Figures et textes perpétuaient un usage depuis longtemps établi pour les cartes et les globes, notamment pour les plus grands d'entre eux. C'étaient des compléments indispensables à la perception d'espaces lointains et inconnus, peuplés d'êtres différents par leur apparence et leurs mœurs et pourvus de ressources les plus diverses (chasse, pêche, agriculture, minerais, etc.). Textes et images renforçaient le rôle pédagogique du globe terrestre et pouvaient conduire le Roi à s'intéresser vraiment au commerce extérieur et au développement de son support maritime comme le suggère la représentation des vaisseaux européens et asiatiques.
Évoquant la facilité du commerce, les flûtes et chaloupes européennes comme les caracolles indiennes ou les vaisseaux-serpents chinois courent des mers sans danger ; les nations ne font plus obstacle à la navigation et les scènes de bataille relèvent forcément du passé (la scène de bataille la plus récente est celle de Tabago en 1677).
L’océan Pacifique justifie son nom rassurant, des êtres fabuleux et séduisants apparaissent porteurs de toutes ces nouvelles richesses qu’on attribue à une mer clémente. La pêche à la baleine est aussi signalée là où elle est la plus productive, comme à Terre-Neuve, et l’on apprend comment conserver et sécher le poisson. Cependant certaines contrées sont plus inhospitalières : l’Afrique du Nord est peuplée d’animaux plus ou moins dangereux et les habitants du Brésil se livrent à des scènes d’anthropophagie, tout droit tirées des récits d’Amerigo Vespucci.
 
De grands et superbes cartouches attirent l’attention sur les richesses des Indes orientales et occidentales : la pêche aux perles, la cannelle de Ceylan et les ressources du lointain Jesso (Japon), argent, fourrures, plumes d’oiseaux… les mines du Nouveau-Mexique, comme un écho au Discours composé par François Charpentier.

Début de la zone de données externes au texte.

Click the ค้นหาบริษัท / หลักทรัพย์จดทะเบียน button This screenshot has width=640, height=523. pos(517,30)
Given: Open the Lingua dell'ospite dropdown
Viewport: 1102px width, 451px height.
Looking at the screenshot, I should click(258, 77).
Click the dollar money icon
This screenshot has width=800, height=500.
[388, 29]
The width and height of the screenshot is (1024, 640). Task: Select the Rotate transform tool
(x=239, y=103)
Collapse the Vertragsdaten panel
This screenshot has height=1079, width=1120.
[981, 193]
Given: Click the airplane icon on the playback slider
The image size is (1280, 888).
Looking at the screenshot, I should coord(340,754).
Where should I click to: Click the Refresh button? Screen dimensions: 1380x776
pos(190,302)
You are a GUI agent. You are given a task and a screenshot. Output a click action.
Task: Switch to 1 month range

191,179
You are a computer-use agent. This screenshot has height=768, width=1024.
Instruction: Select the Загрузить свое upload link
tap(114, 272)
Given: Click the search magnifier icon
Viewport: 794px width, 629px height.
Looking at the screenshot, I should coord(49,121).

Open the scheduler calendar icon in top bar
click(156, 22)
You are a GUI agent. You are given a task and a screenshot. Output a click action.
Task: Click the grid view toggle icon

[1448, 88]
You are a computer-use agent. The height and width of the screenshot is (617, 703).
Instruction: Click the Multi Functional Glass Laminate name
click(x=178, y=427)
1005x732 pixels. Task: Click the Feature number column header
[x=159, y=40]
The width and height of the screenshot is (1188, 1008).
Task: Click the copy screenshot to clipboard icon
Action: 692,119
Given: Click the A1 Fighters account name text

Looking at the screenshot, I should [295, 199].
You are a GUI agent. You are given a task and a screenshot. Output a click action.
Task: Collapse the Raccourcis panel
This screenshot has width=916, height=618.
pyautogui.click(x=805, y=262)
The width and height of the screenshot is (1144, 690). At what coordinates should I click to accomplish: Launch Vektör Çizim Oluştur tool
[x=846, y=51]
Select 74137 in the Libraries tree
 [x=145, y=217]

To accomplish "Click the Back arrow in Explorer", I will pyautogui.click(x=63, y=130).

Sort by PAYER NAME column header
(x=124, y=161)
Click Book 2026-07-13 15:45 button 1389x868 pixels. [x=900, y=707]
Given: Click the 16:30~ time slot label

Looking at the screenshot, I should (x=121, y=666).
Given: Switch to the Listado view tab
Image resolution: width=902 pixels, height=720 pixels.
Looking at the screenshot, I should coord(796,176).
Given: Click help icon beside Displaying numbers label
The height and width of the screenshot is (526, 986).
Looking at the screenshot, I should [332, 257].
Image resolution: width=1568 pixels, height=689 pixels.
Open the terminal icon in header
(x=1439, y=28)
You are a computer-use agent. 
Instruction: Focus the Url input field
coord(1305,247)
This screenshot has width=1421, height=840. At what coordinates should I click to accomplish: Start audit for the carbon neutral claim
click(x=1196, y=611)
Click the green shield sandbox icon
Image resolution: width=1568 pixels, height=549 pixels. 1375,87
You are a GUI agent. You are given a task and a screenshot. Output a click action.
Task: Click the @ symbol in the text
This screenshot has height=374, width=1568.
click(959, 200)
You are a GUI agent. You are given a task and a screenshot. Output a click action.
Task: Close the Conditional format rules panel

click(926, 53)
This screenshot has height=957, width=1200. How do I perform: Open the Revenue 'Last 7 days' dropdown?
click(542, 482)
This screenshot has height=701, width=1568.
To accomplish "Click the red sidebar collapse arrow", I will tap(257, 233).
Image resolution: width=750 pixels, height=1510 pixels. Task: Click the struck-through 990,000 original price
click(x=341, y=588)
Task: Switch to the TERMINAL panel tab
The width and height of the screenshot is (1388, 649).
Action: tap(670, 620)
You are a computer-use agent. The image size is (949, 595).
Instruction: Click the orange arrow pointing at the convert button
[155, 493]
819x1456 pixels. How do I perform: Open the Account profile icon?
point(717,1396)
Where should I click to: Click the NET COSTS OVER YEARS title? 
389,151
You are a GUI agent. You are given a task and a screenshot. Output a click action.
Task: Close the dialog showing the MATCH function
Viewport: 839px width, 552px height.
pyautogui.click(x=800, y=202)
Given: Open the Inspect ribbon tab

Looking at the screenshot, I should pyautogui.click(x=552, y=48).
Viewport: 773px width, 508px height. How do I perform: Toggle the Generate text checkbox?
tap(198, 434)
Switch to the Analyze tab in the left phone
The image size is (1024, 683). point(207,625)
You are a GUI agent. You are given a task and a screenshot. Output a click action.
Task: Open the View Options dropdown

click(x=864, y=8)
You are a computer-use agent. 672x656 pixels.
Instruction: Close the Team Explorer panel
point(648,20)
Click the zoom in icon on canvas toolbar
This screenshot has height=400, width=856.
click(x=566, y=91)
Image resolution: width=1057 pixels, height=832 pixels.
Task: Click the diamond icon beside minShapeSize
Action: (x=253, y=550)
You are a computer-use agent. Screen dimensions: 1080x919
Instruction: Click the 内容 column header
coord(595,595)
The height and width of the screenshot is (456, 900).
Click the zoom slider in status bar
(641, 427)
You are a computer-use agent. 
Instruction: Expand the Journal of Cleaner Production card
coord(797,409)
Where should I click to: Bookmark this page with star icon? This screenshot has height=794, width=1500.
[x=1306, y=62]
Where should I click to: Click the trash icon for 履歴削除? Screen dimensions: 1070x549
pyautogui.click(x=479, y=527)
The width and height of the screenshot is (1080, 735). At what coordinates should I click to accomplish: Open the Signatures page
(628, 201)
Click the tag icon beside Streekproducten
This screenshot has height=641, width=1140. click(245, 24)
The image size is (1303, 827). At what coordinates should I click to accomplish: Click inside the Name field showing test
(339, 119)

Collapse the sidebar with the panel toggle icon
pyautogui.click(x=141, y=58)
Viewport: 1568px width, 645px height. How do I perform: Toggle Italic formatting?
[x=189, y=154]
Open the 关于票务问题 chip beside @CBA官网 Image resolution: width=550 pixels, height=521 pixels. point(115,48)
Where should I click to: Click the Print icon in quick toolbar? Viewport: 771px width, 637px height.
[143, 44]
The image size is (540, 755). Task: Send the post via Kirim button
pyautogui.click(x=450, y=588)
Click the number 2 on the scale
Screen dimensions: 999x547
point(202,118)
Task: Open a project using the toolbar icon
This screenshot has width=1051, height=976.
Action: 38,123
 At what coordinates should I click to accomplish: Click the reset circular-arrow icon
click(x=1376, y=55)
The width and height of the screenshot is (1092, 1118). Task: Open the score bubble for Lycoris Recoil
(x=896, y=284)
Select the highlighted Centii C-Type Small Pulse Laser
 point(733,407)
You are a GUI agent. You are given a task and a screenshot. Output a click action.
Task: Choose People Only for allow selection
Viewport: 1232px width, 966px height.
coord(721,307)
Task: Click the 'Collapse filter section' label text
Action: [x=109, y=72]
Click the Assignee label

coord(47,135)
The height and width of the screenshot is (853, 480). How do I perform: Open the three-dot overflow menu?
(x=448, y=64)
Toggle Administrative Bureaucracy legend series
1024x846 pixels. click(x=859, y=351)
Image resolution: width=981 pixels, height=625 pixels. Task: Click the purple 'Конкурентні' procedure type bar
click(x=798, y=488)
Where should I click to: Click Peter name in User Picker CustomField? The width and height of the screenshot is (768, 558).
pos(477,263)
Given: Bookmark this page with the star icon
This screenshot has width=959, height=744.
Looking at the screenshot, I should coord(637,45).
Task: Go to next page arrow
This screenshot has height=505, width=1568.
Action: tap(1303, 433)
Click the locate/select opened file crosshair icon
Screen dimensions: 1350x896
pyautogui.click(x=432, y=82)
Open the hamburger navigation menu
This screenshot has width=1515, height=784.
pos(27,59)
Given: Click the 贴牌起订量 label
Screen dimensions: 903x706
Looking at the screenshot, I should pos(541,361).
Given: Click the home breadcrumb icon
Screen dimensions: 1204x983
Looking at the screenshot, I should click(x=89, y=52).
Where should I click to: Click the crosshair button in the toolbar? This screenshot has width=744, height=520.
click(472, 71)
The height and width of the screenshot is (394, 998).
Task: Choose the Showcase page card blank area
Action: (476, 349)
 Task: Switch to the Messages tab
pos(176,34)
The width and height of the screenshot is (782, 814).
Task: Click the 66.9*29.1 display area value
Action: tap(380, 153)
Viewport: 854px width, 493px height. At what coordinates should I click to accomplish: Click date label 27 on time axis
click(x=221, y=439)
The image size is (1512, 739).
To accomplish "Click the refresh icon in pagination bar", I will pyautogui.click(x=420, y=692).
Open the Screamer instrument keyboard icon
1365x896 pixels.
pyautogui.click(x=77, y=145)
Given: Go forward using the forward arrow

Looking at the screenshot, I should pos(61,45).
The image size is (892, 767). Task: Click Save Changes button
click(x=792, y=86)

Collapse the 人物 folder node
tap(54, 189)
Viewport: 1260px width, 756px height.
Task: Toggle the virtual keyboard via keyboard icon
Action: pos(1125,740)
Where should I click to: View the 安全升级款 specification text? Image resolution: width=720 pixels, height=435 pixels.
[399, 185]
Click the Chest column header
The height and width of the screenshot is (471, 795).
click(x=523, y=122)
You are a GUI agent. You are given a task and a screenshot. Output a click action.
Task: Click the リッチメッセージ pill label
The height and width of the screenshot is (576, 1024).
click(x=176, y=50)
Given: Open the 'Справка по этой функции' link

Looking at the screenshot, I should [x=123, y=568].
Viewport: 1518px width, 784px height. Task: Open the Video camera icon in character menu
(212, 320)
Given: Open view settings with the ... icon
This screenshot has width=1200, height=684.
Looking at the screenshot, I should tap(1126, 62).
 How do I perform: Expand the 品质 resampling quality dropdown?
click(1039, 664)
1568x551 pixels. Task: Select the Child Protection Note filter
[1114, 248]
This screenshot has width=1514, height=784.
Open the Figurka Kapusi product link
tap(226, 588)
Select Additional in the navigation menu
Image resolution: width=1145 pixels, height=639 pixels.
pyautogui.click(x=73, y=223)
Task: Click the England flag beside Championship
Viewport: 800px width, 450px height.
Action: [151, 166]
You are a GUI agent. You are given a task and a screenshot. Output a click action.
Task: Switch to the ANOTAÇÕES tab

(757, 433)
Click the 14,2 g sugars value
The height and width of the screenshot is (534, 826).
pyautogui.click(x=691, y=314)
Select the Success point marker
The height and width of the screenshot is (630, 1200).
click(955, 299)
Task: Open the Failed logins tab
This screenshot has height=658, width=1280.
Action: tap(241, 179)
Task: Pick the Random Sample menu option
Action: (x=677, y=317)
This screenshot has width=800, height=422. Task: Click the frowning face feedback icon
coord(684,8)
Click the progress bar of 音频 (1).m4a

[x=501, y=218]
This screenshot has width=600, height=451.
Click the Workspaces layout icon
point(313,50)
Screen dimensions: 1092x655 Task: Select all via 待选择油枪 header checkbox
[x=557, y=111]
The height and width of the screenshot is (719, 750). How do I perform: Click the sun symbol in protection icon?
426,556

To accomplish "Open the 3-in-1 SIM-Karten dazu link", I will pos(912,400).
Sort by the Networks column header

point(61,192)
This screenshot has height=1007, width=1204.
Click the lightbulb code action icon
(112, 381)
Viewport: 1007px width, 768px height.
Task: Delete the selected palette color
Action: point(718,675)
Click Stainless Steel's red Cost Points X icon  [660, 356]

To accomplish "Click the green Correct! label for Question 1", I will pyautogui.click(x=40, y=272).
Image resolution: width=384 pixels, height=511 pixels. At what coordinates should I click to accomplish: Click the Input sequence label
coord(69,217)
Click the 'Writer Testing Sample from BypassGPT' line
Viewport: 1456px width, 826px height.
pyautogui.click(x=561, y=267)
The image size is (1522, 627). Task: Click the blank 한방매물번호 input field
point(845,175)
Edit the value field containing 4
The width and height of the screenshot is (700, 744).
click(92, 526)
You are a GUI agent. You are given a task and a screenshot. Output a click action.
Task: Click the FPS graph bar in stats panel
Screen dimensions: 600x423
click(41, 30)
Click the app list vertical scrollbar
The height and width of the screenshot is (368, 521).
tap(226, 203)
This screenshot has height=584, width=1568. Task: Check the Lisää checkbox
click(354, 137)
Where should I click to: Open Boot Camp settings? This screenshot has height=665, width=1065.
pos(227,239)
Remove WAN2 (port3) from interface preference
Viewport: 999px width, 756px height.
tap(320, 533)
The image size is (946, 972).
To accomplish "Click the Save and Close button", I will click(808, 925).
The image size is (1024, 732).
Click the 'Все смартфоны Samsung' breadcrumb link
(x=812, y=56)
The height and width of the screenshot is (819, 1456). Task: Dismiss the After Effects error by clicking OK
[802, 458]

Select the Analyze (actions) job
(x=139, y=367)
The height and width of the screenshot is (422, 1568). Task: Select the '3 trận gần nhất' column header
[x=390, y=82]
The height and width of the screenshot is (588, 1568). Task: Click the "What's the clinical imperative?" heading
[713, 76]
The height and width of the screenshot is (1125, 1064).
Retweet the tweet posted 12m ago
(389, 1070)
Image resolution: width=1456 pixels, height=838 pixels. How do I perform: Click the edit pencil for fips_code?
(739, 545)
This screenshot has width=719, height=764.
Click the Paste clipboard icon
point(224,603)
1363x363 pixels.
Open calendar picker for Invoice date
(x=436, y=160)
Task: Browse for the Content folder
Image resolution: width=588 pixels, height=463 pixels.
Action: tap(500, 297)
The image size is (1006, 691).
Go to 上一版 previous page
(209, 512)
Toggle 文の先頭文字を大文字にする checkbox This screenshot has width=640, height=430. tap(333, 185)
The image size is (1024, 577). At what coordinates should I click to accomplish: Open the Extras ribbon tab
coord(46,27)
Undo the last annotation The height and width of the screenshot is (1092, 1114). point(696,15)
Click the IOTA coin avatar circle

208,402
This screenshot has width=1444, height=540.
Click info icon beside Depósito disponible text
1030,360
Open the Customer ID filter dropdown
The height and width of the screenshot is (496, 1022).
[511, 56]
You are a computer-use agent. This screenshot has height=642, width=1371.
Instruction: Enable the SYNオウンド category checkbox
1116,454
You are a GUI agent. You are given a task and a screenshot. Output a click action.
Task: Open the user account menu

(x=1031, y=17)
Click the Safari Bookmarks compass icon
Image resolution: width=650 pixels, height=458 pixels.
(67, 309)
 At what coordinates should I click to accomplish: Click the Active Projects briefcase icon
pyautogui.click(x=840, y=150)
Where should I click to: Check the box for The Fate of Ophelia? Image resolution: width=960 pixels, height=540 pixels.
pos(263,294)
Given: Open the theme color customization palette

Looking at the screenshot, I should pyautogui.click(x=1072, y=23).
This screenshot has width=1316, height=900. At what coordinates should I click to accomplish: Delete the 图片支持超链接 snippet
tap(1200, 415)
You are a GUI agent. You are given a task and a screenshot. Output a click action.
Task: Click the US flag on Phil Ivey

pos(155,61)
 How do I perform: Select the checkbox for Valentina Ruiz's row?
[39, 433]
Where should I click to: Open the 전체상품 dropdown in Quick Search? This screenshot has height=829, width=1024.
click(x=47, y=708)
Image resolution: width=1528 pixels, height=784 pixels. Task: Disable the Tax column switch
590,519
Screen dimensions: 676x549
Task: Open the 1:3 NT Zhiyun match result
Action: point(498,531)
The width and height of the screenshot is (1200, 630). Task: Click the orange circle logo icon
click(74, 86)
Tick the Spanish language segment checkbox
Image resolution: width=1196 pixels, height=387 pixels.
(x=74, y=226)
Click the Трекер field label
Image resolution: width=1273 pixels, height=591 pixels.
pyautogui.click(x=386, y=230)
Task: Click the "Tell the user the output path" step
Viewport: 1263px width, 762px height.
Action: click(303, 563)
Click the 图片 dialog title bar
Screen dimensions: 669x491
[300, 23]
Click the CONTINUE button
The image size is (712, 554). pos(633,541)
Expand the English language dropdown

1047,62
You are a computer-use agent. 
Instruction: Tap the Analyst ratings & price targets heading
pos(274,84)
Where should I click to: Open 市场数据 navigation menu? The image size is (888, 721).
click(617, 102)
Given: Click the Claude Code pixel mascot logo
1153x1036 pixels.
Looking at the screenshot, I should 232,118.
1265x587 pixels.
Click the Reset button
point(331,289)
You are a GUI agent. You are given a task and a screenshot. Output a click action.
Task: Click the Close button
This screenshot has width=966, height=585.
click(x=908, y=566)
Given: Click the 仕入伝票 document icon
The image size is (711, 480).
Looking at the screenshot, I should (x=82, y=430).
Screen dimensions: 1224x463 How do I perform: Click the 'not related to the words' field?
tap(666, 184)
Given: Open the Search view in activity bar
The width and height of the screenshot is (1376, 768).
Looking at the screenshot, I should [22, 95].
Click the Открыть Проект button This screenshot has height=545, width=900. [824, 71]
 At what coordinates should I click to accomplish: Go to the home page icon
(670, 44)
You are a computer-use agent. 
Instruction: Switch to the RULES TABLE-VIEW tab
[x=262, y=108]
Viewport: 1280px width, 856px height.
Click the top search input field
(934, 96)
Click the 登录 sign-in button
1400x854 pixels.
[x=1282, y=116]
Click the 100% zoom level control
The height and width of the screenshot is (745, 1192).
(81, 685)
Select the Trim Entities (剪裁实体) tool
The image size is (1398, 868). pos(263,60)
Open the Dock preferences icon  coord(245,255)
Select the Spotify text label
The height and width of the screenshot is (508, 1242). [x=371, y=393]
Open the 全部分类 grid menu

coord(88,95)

À l’intérieur des continents, des commentaires indiquent que, pour le Mississippi : "dans toute cette étendue, il n’y a ni saut ni rapide" ; pour les sources du Nil, Coronelli place un texte interminable à l’ouest du fleuve, où il n’a ni information géographique ni élément historique à faire figurer. Une telle disposition se retrouve au Japon, en terre de Jesso, où le cartouche occupe non seulement l’espace intérieur des terres, mais déborde pour recouvrir l’incertain contour du littoral.

La transcription de François Le Large

C’est au début de 1704 que Louis XIV découvre enfin les présents que Coronelli a achevés vingt ans plus tôt. Pour pouvoir regarder les globes convenablement, les visiteurs accédaient à une galerie installée à mi-hauteur et des lunettes d’observation avaient été placées à proximité.
Le garde du globe terrestre, François Le Large, entreprit la transcription de toutes les légendes et son travail, nécessaire déjà en 1710, a préservé certains textes qui allaient par la suite s’effacer. Il se lança dans l’explication des figures, dont certaines étaient traitées avec "la fentaisie du peintre" et rechercha les sources. Mais, plus qu’à une simple transcription, Le Large se livre à une sévère analyse des éléments inscrits par Coronelli et lui reproche de ne pas mettre à jour sa cartographie. En effet, les travaux de l’Académie des sciences ont permis de multiplier les observations sur le terrain et de corriger beaucoup de positions géographiques.